Culture and language
(40) Where appropriate, take measures to foster knowledge of the culture, history and languages of Roma and understanding thereof.
(41) Ensure focused, sustained and effective co-operation regarding Roma, at the pan-European level, between member states, regions, local authorities and European organisations, drawing on the many examples of good practice which exist at European, national, regional and local levels. In particular, encourage co-operation with the European Union, including through joint programmes such as the intercultural cities, as well as the OSCE;
(42) Ensure close cooperation with Roma communities at all levels, pan-European, national, regional and local, in the implementation of these commitments;
(43) Recognising the need to contribute to the implementation of these priorities through the use of good practices, expertise and available financial resources which exist at European, national, regional and local level, the member states of the Council of Europe:
- (44) welcome the decision of the Secretary General to re-organise resources in a transversal manner within the Council of Europe Secretariat with the task of further developing co-operation with national, regional and local authorities and international organisations in collecting, analysing, exchanging and disseminating information on policies and good practice on Roma, providing advice and support upon the request of national, regional and local authorities as well as practical assistance in the implementation of new policy initiatives, especially at the local level, and providing access to training, capacity-building and educational material;
- (45) encourage close co-operation with member states, other Council of Europe institutions, other international organisations, especially the European Union and the OSCE, as well as civil society, including Roma associations and relevant non-governmental organisations, in order that its work complements rather than duplicates that of other bodies;
- (46) agree to set up a European Training Programme for Roma Mediators with the aim to streamline, codify and consolidate the existing training programmes for and about Mediators for Roma, through the most effective use of existing Council of Europe resources, standards, methodology, networks and infrastructure, notably the European Youth Centres in Strasbourg and Budapest, in close co‑operation with national and local authorities;
- (47) encourage member states to use a coordinated, inter-agency approach to dealing with issues which affect Roma;
- (48) take note of the list of good practices elaborated by the Secretary General, entitled “Strasbourg Initiatives” for which he calls for support.

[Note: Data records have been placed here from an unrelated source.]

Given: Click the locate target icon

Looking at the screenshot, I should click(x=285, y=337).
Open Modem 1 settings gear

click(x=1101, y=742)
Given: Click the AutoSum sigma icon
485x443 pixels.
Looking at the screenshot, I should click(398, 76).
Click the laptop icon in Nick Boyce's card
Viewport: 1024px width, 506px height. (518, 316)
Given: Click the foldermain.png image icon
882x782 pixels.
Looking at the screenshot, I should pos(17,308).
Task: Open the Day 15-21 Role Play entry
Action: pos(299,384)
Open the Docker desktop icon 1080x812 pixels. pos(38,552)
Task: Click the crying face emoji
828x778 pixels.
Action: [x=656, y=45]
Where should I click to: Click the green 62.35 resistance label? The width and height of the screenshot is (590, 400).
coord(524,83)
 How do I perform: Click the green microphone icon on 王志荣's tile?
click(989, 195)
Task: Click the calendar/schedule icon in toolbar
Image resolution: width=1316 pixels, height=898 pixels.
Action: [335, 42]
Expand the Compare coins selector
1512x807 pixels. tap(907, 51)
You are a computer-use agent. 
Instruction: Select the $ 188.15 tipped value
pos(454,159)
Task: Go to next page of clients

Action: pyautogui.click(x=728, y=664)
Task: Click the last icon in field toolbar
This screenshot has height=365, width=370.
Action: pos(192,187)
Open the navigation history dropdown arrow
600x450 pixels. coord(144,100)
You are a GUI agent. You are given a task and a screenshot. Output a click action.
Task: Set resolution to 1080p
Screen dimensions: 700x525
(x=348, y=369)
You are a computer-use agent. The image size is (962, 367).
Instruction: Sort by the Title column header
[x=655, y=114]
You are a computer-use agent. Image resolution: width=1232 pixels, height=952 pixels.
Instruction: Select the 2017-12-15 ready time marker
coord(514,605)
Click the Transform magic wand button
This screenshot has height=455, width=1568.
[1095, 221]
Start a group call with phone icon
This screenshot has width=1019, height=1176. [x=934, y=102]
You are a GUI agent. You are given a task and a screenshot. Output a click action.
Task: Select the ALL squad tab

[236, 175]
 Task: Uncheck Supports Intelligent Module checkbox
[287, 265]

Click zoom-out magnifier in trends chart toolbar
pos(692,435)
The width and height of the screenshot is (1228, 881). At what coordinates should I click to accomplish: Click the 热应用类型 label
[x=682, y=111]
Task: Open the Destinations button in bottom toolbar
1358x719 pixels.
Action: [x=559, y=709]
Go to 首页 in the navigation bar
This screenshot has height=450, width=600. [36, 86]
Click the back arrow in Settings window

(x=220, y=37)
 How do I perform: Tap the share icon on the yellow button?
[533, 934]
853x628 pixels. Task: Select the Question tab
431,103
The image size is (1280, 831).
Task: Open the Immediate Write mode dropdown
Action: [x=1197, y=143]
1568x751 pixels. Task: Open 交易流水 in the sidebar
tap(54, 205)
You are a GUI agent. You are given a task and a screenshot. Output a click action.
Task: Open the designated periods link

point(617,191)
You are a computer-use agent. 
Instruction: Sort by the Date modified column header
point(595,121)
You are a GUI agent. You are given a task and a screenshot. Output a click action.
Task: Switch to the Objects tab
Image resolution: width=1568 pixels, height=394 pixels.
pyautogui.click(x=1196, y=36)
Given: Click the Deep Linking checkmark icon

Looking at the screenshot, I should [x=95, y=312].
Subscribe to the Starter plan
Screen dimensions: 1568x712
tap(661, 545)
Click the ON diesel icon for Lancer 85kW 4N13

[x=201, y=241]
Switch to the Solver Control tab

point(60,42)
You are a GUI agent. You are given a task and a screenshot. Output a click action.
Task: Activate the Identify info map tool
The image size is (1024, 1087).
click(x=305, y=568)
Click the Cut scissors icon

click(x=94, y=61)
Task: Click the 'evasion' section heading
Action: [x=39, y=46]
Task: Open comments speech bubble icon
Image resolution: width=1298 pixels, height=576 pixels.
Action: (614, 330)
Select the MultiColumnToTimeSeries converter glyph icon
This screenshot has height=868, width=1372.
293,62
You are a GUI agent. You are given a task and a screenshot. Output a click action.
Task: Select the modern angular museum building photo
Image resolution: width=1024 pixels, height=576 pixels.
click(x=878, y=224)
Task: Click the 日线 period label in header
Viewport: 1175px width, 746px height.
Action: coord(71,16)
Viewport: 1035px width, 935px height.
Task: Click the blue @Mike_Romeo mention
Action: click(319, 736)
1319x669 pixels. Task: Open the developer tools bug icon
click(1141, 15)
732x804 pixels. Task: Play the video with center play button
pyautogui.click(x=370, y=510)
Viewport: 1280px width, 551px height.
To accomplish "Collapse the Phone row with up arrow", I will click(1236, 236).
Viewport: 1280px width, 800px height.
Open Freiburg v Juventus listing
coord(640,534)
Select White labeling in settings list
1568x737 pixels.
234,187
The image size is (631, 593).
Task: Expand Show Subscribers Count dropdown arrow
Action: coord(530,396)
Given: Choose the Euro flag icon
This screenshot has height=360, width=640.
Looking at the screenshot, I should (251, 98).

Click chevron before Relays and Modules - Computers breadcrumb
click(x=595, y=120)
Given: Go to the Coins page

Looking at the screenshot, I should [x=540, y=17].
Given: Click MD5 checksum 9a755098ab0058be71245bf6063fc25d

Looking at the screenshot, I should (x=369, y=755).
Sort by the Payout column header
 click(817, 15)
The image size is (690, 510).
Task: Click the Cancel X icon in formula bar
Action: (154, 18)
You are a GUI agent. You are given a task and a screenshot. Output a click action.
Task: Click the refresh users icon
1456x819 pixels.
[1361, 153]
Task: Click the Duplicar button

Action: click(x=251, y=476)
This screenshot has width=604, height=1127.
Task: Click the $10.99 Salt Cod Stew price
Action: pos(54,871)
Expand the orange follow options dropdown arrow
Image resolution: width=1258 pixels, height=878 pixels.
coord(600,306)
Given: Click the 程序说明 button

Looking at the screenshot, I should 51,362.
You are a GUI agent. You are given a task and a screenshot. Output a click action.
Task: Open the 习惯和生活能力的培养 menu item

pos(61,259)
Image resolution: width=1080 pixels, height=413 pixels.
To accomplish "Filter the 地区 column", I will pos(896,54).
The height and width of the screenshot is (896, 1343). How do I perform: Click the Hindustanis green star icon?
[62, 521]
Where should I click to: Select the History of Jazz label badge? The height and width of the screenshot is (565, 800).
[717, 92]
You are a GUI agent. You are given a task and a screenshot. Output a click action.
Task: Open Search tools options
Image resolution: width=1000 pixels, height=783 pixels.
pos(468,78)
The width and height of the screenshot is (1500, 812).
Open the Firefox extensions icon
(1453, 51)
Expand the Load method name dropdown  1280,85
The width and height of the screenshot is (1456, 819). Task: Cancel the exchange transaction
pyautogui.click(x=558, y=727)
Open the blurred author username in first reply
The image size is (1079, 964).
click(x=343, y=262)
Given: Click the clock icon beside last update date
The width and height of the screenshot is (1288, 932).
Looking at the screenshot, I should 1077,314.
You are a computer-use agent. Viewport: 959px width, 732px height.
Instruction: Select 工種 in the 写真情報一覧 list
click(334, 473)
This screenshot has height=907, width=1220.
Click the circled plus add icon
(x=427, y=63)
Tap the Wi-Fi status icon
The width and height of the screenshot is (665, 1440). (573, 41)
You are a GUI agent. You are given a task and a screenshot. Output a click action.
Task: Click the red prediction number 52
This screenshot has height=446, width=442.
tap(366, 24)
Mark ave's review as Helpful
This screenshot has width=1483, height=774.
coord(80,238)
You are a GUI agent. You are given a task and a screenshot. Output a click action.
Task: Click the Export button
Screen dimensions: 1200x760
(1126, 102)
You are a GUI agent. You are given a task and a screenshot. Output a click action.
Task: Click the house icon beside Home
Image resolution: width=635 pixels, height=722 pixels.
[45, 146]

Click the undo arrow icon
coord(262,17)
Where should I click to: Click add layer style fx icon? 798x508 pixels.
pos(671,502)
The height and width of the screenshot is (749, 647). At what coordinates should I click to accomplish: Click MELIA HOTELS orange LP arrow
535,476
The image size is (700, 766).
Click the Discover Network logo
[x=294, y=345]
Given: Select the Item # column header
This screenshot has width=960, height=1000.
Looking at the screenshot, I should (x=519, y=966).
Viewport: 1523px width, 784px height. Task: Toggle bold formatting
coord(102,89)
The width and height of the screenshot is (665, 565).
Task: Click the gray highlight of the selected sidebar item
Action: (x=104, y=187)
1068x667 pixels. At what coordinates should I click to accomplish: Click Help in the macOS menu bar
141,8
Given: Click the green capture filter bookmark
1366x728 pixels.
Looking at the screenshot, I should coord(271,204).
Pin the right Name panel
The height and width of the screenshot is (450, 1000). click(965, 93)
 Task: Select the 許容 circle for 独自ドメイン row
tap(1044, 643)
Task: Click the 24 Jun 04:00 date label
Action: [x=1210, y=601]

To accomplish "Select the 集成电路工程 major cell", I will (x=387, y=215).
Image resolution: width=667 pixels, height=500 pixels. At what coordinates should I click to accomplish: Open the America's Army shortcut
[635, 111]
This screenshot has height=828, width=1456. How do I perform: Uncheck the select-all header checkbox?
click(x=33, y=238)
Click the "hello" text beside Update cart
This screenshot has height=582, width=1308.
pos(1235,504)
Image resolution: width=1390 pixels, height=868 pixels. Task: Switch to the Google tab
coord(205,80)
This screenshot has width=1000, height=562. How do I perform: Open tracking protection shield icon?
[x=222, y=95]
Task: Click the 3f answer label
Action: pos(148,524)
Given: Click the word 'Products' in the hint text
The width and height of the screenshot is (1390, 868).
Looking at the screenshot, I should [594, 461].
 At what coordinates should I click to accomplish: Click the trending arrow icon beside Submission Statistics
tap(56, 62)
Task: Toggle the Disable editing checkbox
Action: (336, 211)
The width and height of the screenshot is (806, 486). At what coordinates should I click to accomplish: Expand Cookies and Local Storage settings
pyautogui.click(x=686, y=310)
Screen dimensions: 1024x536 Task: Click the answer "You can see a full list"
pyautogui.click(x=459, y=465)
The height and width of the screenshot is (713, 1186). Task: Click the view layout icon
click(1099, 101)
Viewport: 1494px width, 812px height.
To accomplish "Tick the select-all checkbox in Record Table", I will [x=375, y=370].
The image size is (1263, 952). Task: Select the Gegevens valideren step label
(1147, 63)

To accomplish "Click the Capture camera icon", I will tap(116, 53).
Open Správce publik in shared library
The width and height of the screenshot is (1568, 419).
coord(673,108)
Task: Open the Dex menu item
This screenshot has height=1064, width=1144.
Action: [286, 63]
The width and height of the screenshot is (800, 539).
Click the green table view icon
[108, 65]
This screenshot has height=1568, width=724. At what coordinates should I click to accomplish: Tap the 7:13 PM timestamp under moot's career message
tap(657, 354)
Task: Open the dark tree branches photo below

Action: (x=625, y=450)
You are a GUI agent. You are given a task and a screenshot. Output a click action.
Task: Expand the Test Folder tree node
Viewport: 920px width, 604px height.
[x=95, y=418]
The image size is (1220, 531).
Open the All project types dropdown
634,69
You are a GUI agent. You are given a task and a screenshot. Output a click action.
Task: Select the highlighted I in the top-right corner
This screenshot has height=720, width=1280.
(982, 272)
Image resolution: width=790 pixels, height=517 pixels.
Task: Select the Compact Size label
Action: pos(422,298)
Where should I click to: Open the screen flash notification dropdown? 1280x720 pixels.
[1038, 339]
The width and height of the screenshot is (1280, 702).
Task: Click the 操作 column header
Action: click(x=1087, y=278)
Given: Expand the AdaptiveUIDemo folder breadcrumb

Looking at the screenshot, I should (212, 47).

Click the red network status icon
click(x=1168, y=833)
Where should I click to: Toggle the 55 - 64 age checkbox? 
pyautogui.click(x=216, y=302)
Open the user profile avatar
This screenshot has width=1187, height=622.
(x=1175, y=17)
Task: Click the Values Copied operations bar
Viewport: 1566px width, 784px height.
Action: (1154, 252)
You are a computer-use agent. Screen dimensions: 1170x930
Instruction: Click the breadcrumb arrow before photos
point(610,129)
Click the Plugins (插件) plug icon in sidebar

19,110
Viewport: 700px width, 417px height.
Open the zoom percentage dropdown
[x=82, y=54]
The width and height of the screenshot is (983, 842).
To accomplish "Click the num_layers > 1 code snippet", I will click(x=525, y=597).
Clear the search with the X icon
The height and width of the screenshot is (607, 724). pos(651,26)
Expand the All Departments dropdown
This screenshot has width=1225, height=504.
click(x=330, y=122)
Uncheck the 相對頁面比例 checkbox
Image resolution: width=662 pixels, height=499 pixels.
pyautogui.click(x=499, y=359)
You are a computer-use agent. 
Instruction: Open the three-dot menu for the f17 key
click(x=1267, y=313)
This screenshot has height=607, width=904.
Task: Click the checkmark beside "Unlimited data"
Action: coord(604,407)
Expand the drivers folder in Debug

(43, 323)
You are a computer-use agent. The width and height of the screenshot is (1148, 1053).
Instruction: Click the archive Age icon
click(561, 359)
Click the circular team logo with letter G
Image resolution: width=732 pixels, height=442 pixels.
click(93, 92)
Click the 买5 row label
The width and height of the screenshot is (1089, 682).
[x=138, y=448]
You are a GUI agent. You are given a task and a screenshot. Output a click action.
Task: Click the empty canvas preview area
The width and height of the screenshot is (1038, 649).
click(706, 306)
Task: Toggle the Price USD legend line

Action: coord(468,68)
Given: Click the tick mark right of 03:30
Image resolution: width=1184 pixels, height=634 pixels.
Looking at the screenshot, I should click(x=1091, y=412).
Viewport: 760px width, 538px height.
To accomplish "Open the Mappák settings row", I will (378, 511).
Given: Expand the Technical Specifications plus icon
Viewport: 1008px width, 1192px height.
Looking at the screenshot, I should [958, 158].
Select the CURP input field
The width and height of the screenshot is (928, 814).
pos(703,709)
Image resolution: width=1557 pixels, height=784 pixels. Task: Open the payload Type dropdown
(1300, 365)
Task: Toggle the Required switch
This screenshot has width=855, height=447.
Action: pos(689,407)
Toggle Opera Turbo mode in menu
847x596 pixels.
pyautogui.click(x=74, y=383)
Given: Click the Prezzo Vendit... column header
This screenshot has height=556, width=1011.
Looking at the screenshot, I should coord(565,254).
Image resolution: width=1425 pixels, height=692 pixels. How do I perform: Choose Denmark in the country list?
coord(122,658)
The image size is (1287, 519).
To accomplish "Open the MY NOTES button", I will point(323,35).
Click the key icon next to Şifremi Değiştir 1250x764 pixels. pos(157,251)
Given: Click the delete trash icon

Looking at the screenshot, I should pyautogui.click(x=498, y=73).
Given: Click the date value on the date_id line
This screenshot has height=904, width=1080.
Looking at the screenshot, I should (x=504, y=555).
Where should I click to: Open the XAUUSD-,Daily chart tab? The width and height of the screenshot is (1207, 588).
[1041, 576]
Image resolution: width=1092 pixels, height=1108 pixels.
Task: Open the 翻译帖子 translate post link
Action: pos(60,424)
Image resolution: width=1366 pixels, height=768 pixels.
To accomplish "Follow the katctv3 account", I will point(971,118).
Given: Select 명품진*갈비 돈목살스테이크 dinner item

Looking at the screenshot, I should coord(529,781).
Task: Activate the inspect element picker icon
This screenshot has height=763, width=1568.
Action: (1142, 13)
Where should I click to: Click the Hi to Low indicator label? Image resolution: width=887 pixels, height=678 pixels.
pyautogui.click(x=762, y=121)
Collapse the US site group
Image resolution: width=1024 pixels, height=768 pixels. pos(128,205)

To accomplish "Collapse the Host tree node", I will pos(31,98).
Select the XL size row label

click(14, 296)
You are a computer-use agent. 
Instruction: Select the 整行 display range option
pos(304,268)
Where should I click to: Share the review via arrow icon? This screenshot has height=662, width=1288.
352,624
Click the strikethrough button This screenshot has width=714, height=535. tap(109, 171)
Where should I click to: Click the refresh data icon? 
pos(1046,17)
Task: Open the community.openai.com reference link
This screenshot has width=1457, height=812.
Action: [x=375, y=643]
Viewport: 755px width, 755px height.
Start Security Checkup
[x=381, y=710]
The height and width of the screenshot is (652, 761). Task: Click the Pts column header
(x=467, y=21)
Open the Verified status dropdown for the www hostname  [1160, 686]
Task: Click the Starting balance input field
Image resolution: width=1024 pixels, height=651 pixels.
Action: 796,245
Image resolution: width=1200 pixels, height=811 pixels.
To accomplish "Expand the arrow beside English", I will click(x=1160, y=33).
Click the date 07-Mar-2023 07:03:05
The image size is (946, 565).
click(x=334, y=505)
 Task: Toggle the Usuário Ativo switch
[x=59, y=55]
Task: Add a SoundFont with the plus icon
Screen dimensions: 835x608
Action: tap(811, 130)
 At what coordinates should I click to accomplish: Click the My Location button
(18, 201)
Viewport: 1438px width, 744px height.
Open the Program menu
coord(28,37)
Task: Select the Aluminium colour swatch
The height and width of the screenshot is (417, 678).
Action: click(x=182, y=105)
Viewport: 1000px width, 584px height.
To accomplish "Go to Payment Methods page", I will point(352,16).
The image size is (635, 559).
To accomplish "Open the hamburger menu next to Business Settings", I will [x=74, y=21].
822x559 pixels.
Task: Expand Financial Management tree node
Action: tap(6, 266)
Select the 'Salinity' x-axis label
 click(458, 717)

This open catalogue of projects having an immediate and measurable impact could serve as a catalyst for future action;
- (49) invite the Secretary General of the Council of Europe to present a first progress report on the implementation of the “Strasbourg Declaration” to the Council of Europe Ministerial Session in Istanbul in May 2011.
 The term “Roma” used throughout the present text refers to Roma, Sinti, Kale, Travellers, and related groups in Europe, and aims to cover the wide diversity of groups concerned, including groups which identify themselves as Gypsies.